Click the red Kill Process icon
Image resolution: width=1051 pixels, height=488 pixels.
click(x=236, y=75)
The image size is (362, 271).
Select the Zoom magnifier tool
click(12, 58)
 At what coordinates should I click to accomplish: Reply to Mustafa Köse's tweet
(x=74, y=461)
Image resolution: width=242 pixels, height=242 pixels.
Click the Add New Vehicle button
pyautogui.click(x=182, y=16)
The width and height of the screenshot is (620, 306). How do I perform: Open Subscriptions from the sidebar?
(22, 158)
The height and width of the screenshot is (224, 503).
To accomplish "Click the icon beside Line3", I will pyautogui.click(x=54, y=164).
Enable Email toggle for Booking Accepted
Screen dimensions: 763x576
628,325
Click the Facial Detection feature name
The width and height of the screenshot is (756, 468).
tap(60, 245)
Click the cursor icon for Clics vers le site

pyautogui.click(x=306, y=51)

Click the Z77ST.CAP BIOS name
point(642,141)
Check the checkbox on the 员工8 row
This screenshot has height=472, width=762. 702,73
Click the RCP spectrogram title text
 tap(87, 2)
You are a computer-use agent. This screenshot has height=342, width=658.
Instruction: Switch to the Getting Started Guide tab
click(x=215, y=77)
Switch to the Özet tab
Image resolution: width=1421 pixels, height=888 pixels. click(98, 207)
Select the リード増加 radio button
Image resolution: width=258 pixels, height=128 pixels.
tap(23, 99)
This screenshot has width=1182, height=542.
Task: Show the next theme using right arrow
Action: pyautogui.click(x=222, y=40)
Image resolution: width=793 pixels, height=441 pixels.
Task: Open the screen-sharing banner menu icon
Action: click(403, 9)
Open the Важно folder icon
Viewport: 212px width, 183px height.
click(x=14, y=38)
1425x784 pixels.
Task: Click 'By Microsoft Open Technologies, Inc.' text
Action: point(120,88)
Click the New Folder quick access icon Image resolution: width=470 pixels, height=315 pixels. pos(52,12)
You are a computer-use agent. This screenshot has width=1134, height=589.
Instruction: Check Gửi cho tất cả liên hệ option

● Exercise instructions
An exact copy of every record is required.

● Output of the task
Click the red Kill Process icon
Image resolution: width=1051 pixels, height=488 pixels.
click(x=236, y=75)
The image size is (362, 271).
Select the Zoom magnifier tool
click(12, 58)
 At what coordinates should I click to accomplish: Reply to Mustafa Köse's tweet
(x=74, y=461)
Image resolution: width=242 pixels, height=242 pixels.
Click the Add New Vehicle button
pyautogui.click(x=182, y=16)
The width and height of the screenshot is (620, 306). How do I perform: Open Subscriptions from the sidebar?
(22, 158)
The height and width of the screenshot is (224, 503).
To accomplish "Click the icon beside Line3", I will pyautogui.click(x=54, y=164).
Enable Email toggle for Booking Accepted
Screen dimensions: 763x576
628,325
Click the Facial Detection feature name
The width and height of the screenshot is (756, 468).
tap(60, 245)
Click the cursor icon for Clics vers le site

pyautogui.click(x=306, y=51)

Click the Z77ST.CAP BIOS name
point(642,141)
Check the checkbox on the 员工8 row
This screenshot has height=472, width=762. 702,73
Click the RCP spectrogram title text
 tap(87, 2)
You are a computer-use agent. This screenshot has height=342, width=658.
Instruction: Switch to the Getting Started Guide tab
click(x=215, y=77)
Switch to the Özet tab
Image resolution: width=1421 pixels, height=888 pixels. click(98, 207)
Select the リード増加 radio button
Image resolution: width=258 pixels, height=128 pixels.
tap(23, 99)
This screenshot has width=1182, height=542.
Task: Show the next theme using right arrow
Action: pyautogui.click(x=222, y=40)
Image resolution: width=793 pixels, height=441 pixels.
Task: Open the screen-sharing banner menu icon
Action: click(403, 9)
Open the Важно folder icon
Viewport: 212px width, 183px height.
click(x=14, y=38)
1425x784 pixels.
Task: Click 'By Microsoft Open Technologies, Inc.' text
Action: point(120,88)
Click the New Folder quick access icon Image resolution: width=470 pixels, height=315 pixels. pos(52,12)
You are a computer-use agent. This screenshot has width=1134, height=589.
Instruction: Check Gửi cho tất cả liên hệ option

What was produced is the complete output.